Cada situação histórica carrega sua peculiaridade. A varíola foi uma doença endêmica em todo o mundo. Como as pessoas desconheciam o agente etiológico e, em muitos casos, as formas de contágio, pode-se dizer que a doença fazia sua própria história. Já a covid-19 ocorre em outro cenário, completamente diferente. Hoje, sabemos exatamente como o vírus se propaga, temos tecnologia para fabricar uma vacina, e informações para nos mantermos minimamente seguros. O estigma em relação à varíola, no caso das epidemias que venho estudando, dava-se pelo preconceito com as populações mais pobres e vulneráveis e pelo racismo praticado contra os africanos e seus descendentes, que eram culpabilizados por supostamente virem de lugares onde a doença não dava tréguas, o que não correspondia à realidade. Hoje, sabemos que a varíola era recorrente na Europa até a introdução da vacina, entre o fim do século 18 e o início do 19, mas os europeus desembarcavam na América sem maiores problemas, não eram malvistos ou, pelo menos, não tanto quanto os africanos. A nova pandemia que vivemos em tempo real poderá gerar uma visão negativa das populações que vivem em países onde não há um controle efetivo da doença, como é o caso do Brasil.

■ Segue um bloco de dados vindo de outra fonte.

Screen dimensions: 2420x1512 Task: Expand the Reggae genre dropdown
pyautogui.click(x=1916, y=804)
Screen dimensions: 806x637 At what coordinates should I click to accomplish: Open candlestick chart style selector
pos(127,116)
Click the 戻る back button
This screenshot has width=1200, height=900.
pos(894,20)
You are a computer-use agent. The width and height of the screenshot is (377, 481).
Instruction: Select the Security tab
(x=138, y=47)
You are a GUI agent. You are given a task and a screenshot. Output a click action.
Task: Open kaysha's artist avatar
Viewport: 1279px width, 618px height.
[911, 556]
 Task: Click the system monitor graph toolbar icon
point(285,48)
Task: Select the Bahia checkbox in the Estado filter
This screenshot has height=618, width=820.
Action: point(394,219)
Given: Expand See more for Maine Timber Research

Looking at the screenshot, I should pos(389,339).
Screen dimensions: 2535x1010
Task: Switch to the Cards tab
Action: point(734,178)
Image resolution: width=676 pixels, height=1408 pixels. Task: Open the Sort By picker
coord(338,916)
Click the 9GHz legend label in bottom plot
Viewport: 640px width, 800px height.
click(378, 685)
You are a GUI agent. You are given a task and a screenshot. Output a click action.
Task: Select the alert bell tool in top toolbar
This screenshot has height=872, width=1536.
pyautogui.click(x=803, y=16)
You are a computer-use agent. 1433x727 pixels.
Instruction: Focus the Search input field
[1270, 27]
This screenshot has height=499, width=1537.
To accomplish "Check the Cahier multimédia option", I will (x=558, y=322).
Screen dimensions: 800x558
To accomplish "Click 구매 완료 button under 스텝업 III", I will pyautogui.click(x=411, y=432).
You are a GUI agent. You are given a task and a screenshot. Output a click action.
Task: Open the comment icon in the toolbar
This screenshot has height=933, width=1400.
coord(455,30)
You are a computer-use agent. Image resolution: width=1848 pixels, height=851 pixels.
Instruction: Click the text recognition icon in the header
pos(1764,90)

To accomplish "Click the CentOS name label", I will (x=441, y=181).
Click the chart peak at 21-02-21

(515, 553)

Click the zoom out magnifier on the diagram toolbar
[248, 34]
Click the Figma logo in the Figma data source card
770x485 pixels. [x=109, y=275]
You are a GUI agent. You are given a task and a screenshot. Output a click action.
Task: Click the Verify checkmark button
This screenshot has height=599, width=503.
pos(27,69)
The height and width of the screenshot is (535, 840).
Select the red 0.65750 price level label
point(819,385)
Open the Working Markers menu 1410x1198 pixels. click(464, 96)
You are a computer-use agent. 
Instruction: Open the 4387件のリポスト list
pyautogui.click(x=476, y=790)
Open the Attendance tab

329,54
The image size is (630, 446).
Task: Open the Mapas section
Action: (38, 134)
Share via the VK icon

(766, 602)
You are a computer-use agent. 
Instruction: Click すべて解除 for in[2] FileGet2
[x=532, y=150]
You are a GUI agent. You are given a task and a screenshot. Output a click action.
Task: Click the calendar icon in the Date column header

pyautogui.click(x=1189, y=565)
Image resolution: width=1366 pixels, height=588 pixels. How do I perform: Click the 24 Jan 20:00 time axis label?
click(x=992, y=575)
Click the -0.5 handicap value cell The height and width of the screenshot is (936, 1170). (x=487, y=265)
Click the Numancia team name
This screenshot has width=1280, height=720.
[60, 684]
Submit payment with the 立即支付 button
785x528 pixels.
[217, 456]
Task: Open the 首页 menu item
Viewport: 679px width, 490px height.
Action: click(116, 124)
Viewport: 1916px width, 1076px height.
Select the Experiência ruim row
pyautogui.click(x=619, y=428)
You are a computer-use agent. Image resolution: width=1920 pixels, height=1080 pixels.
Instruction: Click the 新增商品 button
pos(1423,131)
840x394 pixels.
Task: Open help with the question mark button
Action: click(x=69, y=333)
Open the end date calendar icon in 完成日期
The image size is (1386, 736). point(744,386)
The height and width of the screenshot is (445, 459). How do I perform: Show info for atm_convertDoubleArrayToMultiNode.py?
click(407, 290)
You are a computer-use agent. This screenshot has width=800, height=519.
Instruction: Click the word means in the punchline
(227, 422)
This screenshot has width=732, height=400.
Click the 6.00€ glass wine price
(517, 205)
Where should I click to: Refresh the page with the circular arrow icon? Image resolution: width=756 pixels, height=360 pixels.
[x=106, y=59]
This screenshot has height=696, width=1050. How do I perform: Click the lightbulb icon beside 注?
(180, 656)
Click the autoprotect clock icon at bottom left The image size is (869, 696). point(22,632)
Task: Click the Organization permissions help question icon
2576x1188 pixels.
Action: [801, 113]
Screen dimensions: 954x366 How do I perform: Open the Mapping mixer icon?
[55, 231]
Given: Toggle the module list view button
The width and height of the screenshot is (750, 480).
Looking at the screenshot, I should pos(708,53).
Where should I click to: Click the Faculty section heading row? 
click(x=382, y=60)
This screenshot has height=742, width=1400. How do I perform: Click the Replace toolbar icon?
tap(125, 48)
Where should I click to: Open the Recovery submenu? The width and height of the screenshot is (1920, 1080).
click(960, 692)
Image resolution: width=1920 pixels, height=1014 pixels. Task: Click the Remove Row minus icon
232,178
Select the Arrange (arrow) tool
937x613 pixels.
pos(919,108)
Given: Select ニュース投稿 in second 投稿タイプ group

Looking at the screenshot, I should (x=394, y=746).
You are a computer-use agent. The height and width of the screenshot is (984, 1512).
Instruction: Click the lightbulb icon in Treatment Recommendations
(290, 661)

Como enfrentar a estigmatização social?

Esse é um tema difícil porque envolve muitos fatores. Em primeiro lugar, há que se gerar conhecimento. É ilusório pensar que combateremos os problemas decorrentes de uma pandemia apenas produzindo uma vacina ou um remédio eficaz. Precisamos entender que nosso inimigo é o vírus e não as pessoas que padecem de enfermidades, mas, ao longo da história, temos visto que a atitude mais recorrente é afastar os indivíduos perigosos, isolá-los, estigmatizá-los. Esse comportamento em nada ajuda a enfrentarmos os graves problemas que decorrem dos eventos epidêmicos, porque geram medo e, claro, mais preconceito. Em segundo lugar, é preciso afastar a ideia dos “culpados”. Os micro-organismos existem na natureza e não escolhem um indivíduo preferencial ao se manifestar. O descontrole das doenças tem a ver com nosso modo de vida, com a forma despreocupada que encaramos a fome, a miséria, a falta de higiene e de recursos básicos nos países mais pobres, mas, enquanto não somos afetados, o problema é dos outros. Mais do que nunca, o coronavírus tem nos mostrado que os germes invisíveis matam os pobres, mas também fazem estragos consideráveis entre os ricos, que nossas atitudes de descaso com a saúde pública e com as péssimas condições de vida que muitas pessoas atravessam têm consequências para todos. Se, em vez de elegermos os culpados, pudéssemos buscar soluções para os reais problemas que levam ao desenvolvimento de pandemias, talvez pudéssemos garantir mais segurança em relação a esse tema. É preciso substituir o estigma pela solidariedade, pelo respeito ao próximo, pela garantia de direitos. Temos um longo caminho a percorrer.